=== Exercise brief ===
Copy the lines of the material exactly as they appear, from its first line through the line containing "Action: click(411, 258)", including both ends.

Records
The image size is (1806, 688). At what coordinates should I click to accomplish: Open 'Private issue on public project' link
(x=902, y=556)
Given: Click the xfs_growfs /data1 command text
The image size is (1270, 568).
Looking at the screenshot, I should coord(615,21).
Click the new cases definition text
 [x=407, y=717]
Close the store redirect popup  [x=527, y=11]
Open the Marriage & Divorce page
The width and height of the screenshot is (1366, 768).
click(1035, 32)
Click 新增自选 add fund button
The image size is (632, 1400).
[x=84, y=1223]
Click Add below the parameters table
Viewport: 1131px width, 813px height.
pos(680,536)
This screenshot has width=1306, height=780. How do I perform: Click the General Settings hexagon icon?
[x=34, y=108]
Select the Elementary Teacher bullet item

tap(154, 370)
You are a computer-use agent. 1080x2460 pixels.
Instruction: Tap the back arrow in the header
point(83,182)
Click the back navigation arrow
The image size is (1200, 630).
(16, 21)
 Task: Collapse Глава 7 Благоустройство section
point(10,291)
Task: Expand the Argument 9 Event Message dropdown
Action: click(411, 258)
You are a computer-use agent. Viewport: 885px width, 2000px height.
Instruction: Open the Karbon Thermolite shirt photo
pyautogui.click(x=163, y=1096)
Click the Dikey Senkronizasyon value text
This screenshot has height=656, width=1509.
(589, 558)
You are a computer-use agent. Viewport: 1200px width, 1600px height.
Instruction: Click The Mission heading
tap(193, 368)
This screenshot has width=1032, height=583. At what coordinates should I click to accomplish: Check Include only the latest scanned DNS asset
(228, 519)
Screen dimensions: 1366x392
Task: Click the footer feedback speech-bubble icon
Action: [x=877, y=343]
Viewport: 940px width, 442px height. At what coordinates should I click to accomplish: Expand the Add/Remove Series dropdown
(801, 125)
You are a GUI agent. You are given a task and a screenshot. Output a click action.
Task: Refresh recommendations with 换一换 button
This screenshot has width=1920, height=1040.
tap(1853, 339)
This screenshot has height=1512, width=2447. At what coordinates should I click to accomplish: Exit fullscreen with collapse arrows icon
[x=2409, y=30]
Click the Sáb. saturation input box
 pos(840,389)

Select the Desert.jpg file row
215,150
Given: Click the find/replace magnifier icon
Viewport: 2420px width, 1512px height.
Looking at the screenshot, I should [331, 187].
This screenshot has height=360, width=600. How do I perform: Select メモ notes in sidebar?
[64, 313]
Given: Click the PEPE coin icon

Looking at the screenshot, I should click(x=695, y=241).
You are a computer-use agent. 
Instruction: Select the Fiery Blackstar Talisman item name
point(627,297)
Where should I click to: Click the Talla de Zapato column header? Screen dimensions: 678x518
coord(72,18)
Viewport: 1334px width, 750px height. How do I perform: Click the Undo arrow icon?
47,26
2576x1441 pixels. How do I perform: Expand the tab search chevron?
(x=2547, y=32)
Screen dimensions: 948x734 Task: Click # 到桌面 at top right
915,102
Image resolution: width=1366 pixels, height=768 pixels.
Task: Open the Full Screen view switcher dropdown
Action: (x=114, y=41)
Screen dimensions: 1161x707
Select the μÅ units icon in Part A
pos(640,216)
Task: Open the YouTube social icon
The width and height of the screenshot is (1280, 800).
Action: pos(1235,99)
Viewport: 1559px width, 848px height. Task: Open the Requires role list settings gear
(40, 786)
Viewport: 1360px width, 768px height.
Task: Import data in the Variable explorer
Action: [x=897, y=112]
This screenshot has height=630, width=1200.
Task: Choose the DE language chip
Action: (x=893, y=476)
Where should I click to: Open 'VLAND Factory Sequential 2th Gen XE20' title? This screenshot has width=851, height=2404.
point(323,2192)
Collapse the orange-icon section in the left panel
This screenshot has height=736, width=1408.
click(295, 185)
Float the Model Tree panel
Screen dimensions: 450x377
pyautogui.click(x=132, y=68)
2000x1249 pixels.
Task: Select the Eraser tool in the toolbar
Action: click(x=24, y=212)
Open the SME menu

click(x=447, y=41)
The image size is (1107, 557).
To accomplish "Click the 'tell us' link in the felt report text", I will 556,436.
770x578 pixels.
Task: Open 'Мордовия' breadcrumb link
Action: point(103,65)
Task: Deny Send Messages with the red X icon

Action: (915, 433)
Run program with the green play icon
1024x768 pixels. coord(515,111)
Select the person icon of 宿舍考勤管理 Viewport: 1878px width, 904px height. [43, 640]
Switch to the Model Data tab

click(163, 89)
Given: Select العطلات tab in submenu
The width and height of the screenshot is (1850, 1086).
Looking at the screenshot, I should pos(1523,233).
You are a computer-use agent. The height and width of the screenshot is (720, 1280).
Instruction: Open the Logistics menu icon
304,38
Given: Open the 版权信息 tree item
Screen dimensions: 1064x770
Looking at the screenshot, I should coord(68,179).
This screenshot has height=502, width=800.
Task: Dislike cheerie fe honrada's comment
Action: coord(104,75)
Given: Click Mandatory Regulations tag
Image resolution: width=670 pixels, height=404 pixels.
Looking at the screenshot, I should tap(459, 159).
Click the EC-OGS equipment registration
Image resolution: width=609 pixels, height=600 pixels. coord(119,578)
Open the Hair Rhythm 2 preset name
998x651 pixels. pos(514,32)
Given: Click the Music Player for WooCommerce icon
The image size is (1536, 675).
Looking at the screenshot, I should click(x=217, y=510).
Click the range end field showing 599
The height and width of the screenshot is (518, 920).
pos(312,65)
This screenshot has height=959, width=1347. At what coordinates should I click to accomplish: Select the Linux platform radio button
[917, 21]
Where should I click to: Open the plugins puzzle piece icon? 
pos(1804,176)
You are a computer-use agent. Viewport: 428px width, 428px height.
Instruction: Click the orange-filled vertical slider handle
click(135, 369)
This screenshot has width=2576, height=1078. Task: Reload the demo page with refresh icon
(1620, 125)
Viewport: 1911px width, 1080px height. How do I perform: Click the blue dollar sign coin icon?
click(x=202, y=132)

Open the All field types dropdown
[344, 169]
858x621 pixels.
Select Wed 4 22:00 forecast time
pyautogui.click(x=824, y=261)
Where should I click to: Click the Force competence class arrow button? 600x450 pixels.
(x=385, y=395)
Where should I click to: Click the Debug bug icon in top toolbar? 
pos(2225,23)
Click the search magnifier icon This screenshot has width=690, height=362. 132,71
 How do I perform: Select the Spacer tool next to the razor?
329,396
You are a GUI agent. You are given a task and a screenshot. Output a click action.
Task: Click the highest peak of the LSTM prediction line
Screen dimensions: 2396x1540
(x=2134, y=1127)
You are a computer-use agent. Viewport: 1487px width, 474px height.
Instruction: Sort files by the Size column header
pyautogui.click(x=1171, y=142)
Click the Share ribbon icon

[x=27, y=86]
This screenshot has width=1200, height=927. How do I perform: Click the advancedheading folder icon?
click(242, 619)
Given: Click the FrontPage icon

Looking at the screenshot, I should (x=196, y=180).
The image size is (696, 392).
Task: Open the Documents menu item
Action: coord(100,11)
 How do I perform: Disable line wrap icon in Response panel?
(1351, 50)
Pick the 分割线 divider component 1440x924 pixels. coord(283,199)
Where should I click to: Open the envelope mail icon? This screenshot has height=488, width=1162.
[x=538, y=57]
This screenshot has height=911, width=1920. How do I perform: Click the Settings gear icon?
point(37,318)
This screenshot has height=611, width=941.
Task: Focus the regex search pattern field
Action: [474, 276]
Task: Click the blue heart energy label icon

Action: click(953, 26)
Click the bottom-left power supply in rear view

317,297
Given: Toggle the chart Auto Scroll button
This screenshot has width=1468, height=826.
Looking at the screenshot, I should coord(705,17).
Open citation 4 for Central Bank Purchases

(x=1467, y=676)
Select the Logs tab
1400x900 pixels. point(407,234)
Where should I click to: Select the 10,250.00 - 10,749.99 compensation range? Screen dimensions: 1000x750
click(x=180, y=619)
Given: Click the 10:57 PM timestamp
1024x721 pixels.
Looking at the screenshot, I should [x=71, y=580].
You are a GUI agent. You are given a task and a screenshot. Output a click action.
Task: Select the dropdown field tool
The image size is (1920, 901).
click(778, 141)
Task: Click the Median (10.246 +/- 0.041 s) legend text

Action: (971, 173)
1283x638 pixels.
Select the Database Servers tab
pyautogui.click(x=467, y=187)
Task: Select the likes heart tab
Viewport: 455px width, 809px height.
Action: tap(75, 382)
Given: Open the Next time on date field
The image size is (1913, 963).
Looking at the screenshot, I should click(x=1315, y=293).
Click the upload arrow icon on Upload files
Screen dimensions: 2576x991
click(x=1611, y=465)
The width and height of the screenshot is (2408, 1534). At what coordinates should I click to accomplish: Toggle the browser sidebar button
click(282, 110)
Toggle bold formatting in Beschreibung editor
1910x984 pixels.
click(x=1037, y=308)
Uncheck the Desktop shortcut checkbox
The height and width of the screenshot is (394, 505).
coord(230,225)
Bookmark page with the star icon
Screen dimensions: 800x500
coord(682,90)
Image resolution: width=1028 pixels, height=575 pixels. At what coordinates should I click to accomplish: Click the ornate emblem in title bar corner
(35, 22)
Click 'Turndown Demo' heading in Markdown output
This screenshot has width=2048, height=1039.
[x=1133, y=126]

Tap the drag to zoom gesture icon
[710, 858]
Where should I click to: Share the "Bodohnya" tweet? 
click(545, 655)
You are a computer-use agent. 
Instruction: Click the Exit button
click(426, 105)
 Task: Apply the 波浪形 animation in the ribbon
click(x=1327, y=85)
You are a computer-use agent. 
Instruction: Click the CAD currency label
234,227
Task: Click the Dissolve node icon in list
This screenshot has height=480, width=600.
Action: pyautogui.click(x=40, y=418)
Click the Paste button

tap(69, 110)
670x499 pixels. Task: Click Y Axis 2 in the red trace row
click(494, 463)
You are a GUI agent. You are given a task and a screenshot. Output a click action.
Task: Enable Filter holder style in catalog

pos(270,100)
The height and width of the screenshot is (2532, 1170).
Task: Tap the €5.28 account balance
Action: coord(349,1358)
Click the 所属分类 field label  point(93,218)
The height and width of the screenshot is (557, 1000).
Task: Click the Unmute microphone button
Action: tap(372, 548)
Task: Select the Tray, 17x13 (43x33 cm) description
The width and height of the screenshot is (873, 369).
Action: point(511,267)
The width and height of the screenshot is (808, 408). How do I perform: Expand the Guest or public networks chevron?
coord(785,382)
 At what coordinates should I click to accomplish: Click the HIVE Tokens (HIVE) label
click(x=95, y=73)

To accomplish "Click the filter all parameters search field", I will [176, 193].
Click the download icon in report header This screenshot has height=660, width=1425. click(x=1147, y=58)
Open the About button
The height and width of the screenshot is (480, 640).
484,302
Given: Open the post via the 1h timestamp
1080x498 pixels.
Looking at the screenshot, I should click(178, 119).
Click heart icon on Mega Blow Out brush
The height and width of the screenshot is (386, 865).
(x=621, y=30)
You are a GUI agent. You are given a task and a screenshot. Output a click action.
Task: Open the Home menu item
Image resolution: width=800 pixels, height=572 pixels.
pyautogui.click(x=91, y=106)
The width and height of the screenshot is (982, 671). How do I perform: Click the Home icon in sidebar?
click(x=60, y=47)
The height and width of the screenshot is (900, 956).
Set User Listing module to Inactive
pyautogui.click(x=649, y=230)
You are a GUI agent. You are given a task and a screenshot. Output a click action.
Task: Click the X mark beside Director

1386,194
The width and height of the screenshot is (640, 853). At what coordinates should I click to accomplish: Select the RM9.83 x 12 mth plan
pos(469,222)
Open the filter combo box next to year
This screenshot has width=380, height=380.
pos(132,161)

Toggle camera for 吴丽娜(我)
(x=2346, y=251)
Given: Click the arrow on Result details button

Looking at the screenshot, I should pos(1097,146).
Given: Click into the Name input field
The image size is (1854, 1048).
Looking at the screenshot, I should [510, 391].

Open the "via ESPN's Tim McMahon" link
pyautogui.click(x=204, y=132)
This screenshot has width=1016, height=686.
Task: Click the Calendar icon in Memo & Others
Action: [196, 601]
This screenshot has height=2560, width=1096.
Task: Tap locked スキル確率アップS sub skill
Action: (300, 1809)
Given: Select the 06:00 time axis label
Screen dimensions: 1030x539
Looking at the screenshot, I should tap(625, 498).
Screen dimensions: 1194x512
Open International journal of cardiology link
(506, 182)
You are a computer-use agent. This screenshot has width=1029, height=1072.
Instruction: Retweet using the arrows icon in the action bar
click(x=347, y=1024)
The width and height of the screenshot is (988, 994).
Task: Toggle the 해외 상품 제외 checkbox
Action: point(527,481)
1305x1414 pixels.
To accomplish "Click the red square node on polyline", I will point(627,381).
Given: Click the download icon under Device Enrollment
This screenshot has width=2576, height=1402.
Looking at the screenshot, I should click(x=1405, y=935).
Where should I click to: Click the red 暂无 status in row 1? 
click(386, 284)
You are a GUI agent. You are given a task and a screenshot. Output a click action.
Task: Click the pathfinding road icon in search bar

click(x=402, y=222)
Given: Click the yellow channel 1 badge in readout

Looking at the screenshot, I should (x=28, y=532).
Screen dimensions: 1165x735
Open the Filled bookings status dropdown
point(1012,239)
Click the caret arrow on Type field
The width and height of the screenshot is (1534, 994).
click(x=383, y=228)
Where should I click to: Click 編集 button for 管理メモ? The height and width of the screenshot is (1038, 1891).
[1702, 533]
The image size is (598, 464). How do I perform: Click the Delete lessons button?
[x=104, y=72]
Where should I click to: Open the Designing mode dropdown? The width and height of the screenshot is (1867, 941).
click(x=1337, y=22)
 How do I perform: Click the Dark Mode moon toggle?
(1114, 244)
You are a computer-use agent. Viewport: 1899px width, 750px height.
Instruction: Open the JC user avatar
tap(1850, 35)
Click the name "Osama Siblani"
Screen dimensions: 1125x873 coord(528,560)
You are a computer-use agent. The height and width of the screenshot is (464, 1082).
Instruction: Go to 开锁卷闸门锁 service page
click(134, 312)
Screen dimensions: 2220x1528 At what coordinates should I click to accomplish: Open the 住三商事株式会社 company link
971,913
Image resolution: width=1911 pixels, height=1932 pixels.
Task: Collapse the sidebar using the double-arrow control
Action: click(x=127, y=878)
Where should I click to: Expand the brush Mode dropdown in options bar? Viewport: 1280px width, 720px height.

=== Exercise output ===
The image size is (1806, 688). At what coordinates should I click to accomplish: Open 'Private issue on public project' link
(x=902, y=556)
Given: Click the xfs_growfs /data1 command text
The image size is (1270, 568).
Looking at the screenshot, I should coord(615,21).
Click the new cases definition text
 [x=407, y=717]
Close the store redirect popup  [x=527, y=11]
Open the Marriage & Divorce page
The width and height of the screenshot is (1366, 768).
click(1035, 32)
Click 新增自选 add fund button
The image size is (632, 1400).
[x=84, y=1223]
Click Add below the parameters table
Viewport: 1131px width, 813px height.
pos(680,536)
This screenshot has width=1306, height=780. How do I perform: Click the General Settings hexagon icon?
[x=34, y=108]
Select the Elementary Teacher bullet item

tap(154, 370)
You are a computer-use agent. 1080x2460 pixels.
Instruction: Tap the back arrow in the header
point(83,182)
Click the back navigation arrow
The image size is (1200, 630).
(16, 21)
 Task: Collapse Глава 7 Благоустройство section
point(10,291)
Task: Expand the Argument 9 Event Message dropdown
Action: click(411, 258)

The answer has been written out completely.